Right now, we're slicing our area vertically (thin `dy` slices first, then `dx`). We want to slice it horizontally (thin `dx` slices first, then `dy`).

* For `dx dy`, we need to figure out how `y` changes for the whole region, and then for each `y`, how `x` changes.
* Looking at our picture, `y` goes from 0 (at the very bottom, the point (0,0)) all the way up to 1 (the top line `y=1`). So, `y` will go from `0` to `1`.
* Now, for any given `y` value between 0 and 1, where does `x` start and end? `x` always starts at the y-axis (`x=0`) and goes to our curvy line `x = 3y^2`.
* So, the new integral looks like this:
`$$\int_{0}^{1} \int_{0}^{3y^2} e^{y^{3}} d x d y$$`

**3. Evaluate the integral (Adding it All Up!)**

Now for the fun part – calculating the answer!

* **Step A: Solve the inside integral (the `dx` part).**
`$$\int_{0}^{3y^2} e^{y^{3}} d x$$`
Since `e^(y^3)` doesn't have an `x` in it, it's just a constant for this part! So, when we integrate a constant, we just multiply by `x`.
`[x * e^(y^3)]` evaluated from `x=0` to `x=3y^2`.
This gives us: `(3y^2 * e^(y^3)) - (0 * e^(y^3)) = 3y^2 * e^(y^3)`

* **Step B: Solve the outside integral (the `dy` part).**
Now we need to solve:
`$$\int_{0}^{1} 3y^2 e^{y^{3}} d y$$`
This looks a little tricky, but we can use a cool trick called "u-substitution"!
Let's let `u = y^3`.
Then, if we take the derivative of `u` with respect to `y`, we get `du/dy = 3y^2`.
This means `du = 3y^2 dy`. Look! We have `3y^2 dy` in our integral!
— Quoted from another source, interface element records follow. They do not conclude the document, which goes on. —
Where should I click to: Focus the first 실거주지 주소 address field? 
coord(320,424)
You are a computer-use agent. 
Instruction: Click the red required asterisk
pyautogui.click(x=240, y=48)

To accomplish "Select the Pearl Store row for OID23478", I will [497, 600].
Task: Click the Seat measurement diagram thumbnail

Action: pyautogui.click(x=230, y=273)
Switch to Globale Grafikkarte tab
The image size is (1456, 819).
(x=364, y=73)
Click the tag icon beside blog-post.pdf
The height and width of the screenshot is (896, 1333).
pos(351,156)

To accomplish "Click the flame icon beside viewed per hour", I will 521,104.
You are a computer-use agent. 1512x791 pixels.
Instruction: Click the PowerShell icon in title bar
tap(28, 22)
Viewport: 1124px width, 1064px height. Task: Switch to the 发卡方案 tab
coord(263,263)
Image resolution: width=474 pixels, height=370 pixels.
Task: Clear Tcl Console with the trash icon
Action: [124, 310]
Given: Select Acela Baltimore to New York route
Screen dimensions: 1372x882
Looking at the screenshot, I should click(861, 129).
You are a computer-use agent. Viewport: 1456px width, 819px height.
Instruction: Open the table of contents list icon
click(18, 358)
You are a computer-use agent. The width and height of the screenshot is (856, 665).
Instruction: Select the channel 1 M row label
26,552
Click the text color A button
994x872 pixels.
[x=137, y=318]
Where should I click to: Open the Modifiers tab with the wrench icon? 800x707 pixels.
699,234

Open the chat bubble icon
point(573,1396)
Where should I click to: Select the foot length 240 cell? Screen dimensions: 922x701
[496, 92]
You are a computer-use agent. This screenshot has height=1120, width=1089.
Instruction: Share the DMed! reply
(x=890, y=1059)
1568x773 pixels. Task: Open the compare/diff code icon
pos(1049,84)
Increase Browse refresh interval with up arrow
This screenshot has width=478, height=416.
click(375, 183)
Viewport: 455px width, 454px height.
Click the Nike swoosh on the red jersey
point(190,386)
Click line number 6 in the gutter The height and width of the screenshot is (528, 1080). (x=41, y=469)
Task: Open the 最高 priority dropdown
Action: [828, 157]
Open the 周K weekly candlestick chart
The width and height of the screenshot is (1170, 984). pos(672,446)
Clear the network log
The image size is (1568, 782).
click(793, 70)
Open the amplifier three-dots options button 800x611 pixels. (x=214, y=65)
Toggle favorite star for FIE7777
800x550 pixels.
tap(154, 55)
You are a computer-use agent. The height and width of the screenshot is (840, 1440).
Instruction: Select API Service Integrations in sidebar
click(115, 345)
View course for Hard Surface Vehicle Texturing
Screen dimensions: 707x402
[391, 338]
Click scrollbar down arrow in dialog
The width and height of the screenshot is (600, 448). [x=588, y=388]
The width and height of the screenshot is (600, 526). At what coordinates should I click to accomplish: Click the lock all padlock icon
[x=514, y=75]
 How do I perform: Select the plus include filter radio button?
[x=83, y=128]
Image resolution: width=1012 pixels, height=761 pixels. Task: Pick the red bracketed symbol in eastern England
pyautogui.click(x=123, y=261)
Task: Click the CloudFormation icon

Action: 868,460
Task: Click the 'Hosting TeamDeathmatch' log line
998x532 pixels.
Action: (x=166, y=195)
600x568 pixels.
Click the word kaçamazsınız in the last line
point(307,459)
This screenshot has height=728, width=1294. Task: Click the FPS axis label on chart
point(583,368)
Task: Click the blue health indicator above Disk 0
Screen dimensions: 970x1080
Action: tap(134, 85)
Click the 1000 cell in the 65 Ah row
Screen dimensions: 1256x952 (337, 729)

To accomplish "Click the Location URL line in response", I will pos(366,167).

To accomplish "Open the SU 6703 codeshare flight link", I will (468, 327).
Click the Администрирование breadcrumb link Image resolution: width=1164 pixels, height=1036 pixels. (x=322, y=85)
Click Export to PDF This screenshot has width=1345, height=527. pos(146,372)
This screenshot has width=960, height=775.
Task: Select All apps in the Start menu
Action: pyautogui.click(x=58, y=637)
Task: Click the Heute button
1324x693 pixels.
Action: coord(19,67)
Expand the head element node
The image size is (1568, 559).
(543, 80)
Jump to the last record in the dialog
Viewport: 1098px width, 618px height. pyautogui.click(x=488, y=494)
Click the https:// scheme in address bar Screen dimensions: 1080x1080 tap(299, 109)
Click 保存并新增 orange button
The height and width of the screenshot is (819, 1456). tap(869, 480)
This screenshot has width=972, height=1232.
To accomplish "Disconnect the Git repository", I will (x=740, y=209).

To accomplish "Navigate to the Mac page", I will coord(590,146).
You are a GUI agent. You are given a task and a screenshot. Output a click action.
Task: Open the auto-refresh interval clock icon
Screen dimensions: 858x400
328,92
How neat!

We also need to change the limits for `u`:
* When `y = 0`, `u = 0^3 = 0`.
* When `y = 1`, `u = 1^3 = 1`.

So, our integral becomes super simple:
`$$\int_{0}^{1} e^{u} d u$$`

Now, we know that the integral of `e^u` is just `e^u`!
`[e^u]` evaluated from `u=0` to `u=1`.

Finally, plug in the numbers:
`e^1 - e^0`
Remember that anything to the power of 0 is 1. So, `e^0 = 1`.
`e - 1`

And there you have it! The answer is `e - 1`. What a fun puzzle!